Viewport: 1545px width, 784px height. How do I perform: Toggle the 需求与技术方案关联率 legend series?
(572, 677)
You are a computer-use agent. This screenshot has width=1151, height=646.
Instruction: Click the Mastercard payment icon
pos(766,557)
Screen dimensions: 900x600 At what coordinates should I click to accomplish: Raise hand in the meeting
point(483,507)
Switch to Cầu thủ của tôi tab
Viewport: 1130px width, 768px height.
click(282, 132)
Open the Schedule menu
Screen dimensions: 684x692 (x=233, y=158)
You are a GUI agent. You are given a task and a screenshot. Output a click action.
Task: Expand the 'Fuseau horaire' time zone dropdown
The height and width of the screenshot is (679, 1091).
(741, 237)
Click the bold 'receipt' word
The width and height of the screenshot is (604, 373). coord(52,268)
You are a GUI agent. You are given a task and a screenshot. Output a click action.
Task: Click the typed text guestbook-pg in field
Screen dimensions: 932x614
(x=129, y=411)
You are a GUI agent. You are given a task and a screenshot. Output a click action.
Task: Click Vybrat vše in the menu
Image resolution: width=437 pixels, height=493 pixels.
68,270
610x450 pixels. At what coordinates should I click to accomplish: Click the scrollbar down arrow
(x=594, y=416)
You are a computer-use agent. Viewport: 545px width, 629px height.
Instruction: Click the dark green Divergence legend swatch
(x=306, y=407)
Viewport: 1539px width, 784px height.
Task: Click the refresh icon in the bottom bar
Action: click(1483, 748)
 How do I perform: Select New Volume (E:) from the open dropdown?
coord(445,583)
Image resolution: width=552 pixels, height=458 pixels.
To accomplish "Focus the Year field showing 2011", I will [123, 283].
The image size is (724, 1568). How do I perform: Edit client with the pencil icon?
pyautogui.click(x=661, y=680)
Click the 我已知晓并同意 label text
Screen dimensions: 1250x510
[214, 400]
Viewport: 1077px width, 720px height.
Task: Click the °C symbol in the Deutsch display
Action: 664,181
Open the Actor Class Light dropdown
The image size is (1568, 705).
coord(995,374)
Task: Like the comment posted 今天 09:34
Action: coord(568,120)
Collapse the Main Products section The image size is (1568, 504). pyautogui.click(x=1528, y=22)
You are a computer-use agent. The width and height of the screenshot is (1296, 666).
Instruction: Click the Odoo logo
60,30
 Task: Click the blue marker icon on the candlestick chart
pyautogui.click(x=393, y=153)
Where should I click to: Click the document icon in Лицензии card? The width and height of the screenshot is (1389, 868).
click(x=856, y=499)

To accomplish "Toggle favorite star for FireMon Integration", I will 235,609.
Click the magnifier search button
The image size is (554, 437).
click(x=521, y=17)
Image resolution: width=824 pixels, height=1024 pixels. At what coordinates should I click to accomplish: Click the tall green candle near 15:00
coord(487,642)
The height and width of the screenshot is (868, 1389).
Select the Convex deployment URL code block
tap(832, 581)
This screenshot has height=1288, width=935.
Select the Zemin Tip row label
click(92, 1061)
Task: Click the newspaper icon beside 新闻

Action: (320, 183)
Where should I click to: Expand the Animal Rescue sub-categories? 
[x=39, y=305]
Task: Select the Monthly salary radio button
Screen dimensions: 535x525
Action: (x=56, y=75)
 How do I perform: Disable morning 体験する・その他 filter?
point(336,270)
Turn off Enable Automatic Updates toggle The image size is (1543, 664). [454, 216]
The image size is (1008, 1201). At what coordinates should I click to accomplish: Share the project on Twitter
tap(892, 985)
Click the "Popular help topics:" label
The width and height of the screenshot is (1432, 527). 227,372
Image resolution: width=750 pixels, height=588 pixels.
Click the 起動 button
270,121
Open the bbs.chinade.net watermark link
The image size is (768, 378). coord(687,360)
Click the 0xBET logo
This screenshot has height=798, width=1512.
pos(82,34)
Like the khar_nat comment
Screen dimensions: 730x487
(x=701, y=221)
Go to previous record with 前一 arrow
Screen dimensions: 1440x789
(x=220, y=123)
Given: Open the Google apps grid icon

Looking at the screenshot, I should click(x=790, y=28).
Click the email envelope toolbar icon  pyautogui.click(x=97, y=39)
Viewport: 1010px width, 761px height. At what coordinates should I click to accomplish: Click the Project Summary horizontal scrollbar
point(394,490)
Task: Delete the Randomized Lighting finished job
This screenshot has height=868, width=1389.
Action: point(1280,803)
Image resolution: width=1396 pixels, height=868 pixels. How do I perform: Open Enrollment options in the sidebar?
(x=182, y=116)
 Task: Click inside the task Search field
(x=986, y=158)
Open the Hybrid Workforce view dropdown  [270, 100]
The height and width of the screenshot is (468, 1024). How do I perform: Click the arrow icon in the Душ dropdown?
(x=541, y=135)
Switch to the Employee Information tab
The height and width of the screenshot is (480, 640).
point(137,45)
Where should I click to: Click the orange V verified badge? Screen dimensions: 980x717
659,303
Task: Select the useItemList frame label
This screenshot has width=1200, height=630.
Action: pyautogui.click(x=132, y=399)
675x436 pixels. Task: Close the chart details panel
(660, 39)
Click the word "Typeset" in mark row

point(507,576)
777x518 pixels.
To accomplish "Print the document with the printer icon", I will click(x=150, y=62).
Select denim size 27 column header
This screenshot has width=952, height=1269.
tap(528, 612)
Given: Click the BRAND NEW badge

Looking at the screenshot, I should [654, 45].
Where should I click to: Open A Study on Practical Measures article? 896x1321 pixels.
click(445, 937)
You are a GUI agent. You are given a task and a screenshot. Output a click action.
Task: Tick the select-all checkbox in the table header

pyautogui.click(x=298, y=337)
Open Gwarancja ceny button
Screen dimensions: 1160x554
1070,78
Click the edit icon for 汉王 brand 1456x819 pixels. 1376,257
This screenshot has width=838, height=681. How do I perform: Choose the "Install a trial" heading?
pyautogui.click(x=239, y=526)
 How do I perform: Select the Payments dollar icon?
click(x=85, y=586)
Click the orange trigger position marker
—————
Problem description → For the word "computer", say how many lines of the records above contain it. Reply with the number alone.

Problem solution → 3